= Sylvanus Scory =

English courtier and politician

Sylvanus Scory (also Silvanus) (c. 1551 – 1617) was an English courtier and politician, known as a soldier, covert agent, and dissolute wit.

==Life==
He was the son of John Scory, the bishop of Hereford. His father's patronage made him a prebendary of Hereford, 1565–9. According to John Aubrey his father "loved him so dearly that he fleeced the Church of Hereford to leave him a good estate". Despite his background, Scory adopted a form of Catholicism; he had had contact with Catholics during education abroad.

Scory fought in the Low Countries, a follower of Robert Dudley, 1st Earl of Leicester. He was acquainted with the diplomats Michel de Castelnau, and through him Bernardino de Mendoza; at the time of the laying of the Francis Throckmorton plot Scory was on the fringe of the conspiracy, was examined, and had Castelnau write to Francis Walsingham on his behalf. It came out that Scory as intermediary had arranged for Leicester to meet Mendoza at a dinner held by Customer Smythe. In a similar role, he had set up a meeting of Gaston de Spinola, envoy from Alexander Farnese, Duke of Parma in Flanders, with the queen. Scory was at the same time suspected as the author of the scurrilous Leycester's Commonwealth. He did know something of its circulation, to Henry Noel.
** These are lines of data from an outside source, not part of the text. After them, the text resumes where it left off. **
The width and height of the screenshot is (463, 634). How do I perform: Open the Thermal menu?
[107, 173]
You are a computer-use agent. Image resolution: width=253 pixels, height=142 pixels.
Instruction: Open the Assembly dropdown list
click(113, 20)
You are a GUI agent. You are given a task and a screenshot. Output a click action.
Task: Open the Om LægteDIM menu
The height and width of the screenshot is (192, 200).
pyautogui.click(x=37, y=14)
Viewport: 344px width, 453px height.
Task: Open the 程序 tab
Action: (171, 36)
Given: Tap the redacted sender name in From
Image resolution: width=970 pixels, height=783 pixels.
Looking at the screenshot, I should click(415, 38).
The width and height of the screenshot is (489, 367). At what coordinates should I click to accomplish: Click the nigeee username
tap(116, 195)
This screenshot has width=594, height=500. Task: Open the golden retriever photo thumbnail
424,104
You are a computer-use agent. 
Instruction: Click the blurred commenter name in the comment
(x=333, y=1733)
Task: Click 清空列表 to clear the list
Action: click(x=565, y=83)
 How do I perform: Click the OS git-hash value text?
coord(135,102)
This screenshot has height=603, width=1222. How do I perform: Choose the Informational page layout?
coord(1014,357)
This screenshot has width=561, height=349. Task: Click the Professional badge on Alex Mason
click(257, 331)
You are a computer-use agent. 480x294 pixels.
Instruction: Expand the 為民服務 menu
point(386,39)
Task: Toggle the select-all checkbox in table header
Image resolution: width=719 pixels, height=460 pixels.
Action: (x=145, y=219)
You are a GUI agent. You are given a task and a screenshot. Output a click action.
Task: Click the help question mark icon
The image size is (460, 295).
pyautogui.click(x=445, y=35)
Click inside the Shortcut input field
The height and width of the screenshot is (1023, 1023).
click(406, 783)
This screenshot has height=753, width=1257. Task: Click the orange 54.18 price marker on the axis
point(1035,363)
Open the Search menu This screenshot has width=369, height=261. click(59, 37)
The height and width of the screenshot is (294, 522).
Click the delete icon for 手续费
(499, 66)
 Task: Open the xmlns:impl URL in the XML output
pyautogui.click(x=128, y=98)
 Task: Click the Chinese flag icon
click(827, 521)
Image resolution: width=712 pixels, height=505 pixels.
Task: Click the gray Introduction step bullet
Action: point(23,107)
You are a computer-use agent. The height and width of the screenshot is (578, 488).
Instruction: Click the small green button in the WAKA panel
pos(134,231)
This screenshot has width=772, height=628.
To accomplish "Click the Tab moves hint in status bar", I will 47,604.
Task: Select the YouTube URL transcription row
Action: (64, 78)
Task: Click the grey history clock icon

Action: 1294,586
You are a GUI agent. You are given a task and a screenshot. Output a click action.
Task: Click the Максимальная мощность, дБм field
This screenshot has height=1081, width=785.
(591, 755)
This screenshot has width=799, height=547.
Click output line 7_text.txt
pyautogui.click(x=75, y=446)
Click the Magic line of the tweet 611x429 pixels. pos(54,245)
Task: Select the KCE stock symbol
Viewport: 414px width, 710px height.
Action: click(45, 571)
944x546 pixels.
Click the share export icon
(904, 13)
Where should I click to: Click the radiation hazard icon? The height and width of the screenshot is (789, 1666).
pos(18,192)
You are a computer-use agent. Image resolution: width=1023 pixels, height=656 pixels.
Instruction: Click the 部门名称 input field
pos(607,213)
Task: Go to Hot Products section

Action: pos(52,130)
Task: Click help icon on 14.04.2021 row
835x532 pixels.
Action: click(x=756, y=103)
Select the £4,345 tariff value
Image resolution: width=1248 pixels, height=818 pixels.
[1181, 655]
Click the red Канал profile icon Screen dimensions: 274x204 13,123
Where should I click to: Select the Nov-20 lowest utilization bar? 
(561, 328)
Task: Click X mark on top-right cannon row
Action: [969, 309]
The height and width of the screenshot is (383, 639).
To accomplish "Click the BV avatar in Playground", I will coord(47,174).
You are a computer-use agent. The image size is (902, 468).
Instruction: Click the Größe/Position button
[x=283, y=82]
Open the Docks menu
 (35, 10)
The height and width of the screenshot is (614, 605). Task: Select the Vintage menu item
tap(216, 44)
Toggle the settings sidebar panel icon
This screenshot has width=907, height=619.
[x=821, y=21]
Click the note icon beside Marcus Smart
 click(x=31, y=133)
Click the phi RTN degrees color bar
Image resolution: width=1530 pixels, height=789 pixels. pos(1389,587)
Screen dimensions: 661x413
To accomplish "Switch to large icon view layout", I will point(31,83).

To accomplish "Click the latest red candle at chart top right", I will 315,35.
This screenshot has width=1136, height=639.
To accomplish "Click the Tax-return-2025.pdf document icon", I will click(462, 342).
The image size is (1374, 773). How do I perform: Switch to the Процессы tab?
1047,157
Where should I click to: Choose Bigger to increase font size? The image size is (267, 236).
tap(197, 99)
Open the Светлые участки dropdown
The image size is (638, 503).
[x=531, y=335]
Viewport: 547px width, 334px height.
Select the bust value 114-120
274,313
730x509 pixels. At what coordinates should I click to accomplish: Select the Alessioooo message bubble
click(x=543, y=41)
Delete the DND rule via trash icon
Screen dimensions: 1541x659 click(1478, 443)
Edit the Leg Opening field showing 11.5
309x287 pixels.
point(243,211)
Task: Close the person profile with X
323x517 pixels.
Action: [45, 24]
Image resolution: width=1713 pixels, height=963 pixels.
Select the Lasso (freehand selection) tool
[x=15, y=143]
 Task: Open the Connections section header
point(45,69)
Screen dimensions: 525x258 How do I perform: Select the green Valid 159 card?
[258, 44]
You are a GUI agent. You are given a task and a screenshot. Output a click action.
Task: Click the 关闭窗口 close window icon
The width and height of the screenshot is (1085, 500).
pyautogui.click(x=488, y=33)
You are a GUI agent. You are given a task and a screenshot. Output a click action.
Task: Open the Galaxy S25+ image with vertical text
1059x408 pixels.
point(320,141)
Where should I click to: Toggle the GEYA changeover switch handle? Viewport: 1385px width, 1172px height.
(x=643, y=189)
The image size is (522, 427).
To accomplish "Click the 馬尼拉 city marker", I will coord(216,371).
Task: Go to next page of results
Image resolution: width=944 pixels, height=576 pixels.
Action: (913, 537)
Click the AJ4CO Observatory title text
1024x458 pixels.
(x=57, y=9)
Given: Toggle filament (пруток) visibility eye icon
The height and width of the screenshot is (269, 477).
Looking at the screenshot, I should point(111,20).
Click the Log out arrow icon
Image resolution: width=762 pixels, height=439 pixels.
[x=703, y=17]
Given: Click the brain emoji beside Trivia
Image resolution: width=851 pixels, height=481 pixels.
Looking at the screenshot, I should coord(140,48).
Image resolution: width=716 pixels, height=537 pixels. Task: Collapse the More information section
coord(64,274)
His father's death in 1585 involved Scory in a chancery case with the new bishop of Hereford. In 1587 the privy council asked Edmund Colles and others to settle the dispute. The History of Parliament calls Scory a "swindler".

Scory was on good terms with Sir Philip Sidney; but Sidney broke off the relationship in July 1583. He was favoured by Francis, Duke of Anjou, Queen Elizabeth's suitor; and became a patron of Ben Jonson He was a friend of Walter Raleigh and Lawrence Kemys; and a client of Henry Percy, 9th Earl of Northumberland.

Scory was Member of Parliament for Newtown, Hampshire, Isle of Wight in 1597. His court connections were influential here, and are presumed to have given him favour with George Carey, 2nd Baron Hunsdon as nominator.

Scory went to Simon Forman to have impotence treated in 1598. In 1615 he had extensive self-interested discussions with the king on the privileges of baronets. Dying in 1617, he was buried in St. Leonard's, Shoreditch. He had two sons.